## [WHAT TO DO]
The pictures do not belong in the copy. Restate all of the records word for word.

## [DATA RECORDS]
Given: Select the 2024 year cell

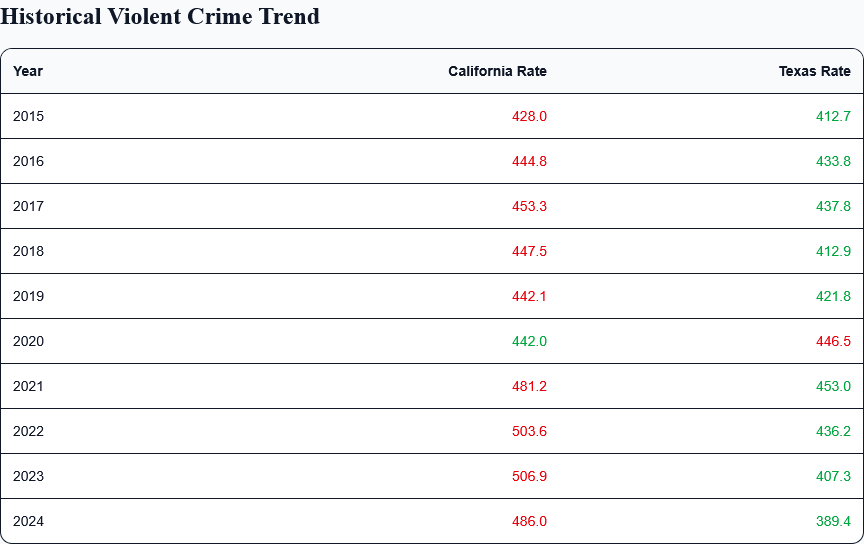Looking at the screenshot, I should tap(28, 521).
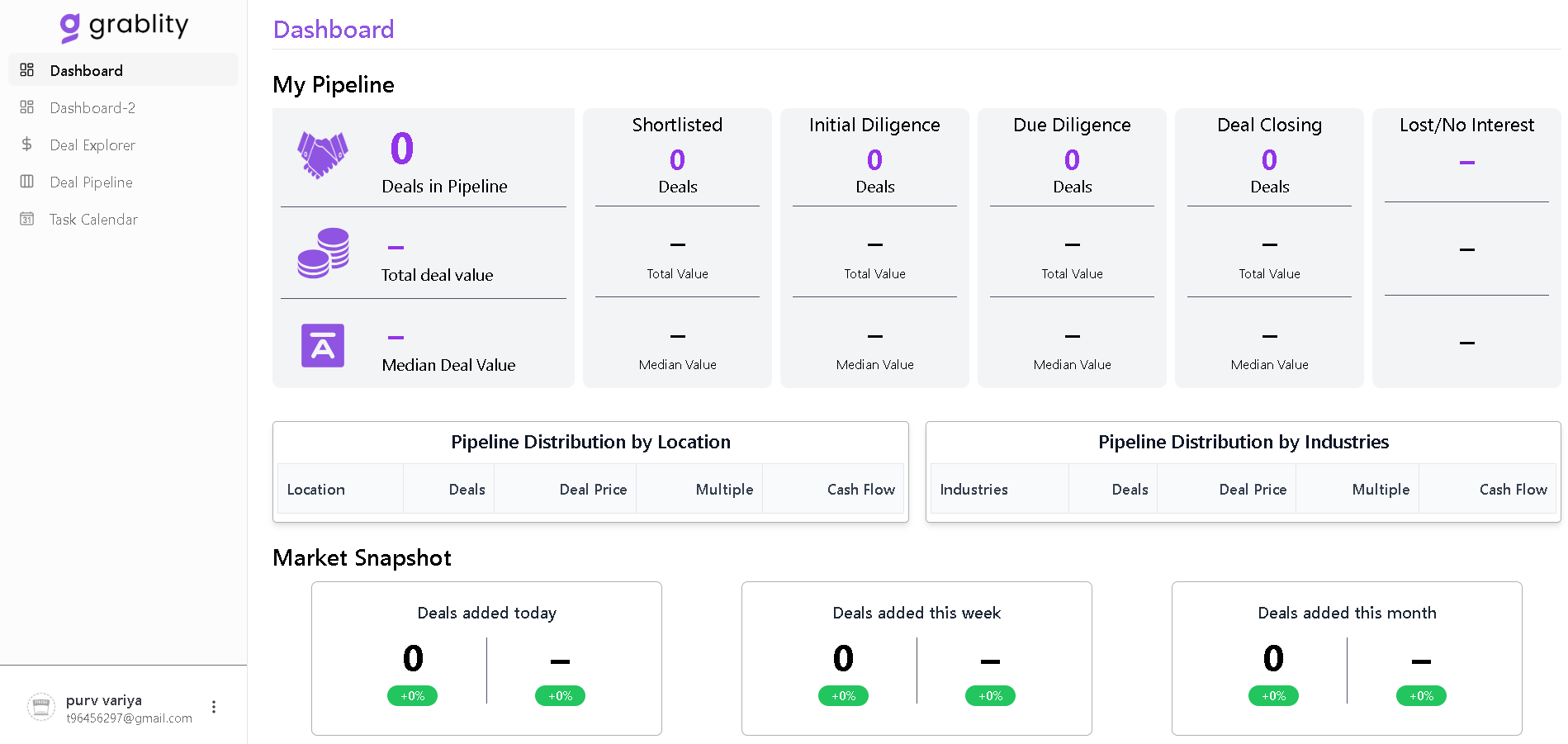Click the coins Total deal value icon

[323, 254]
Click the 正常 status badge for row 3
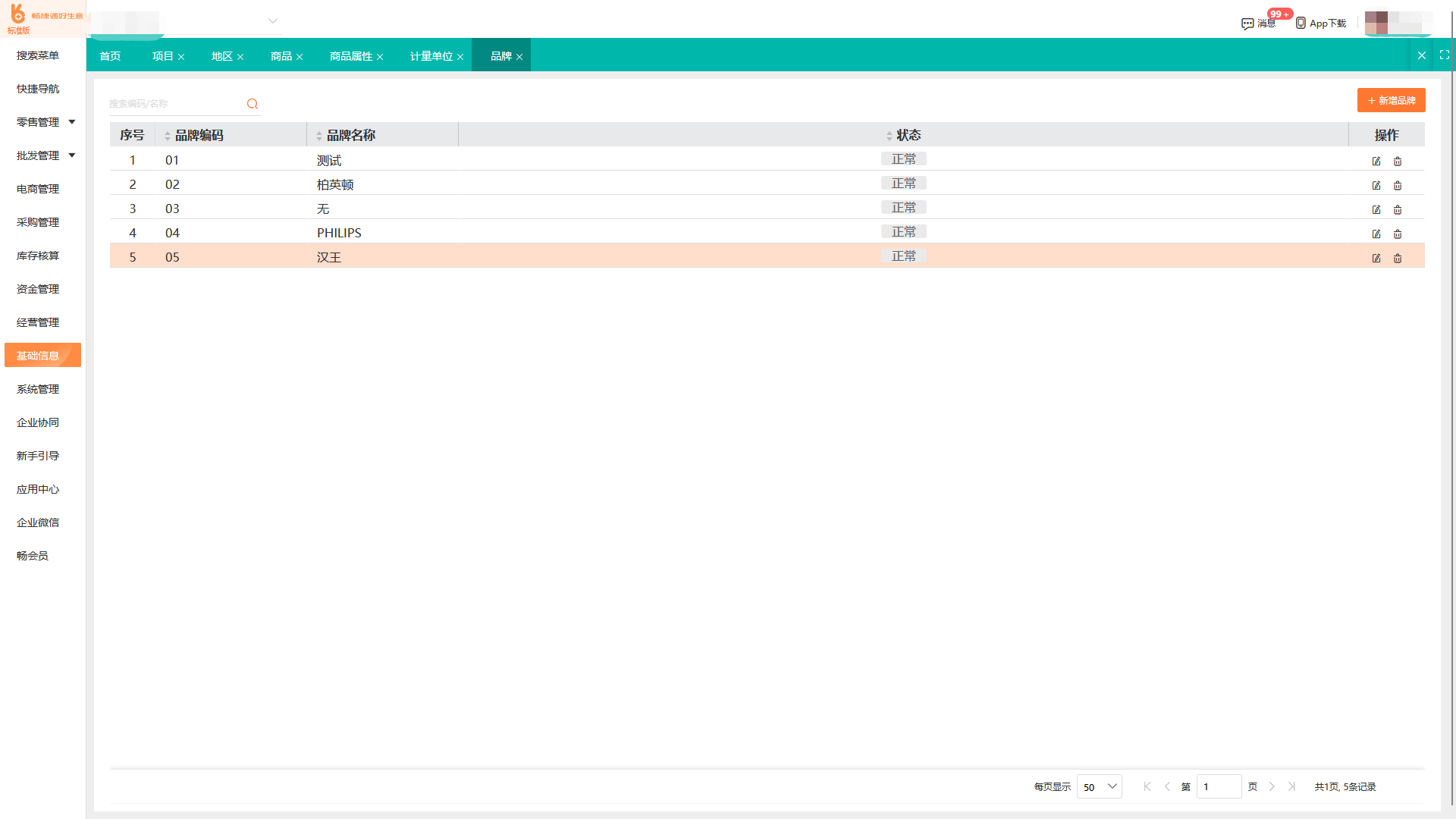Image resolution: width=1456 pixels, height=819 pixels. coord(904,207)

## [RESULT OF THE TASK]
Given: Select the 2024 year cell

Looking at the screenshot, I should tap(28, 521).
Click the coins Total deal value icon

[323, 254]
Click the 正常 status badge for row 3
Image resolution: width=1456 pixels, height=819 pixels. coord(904,207)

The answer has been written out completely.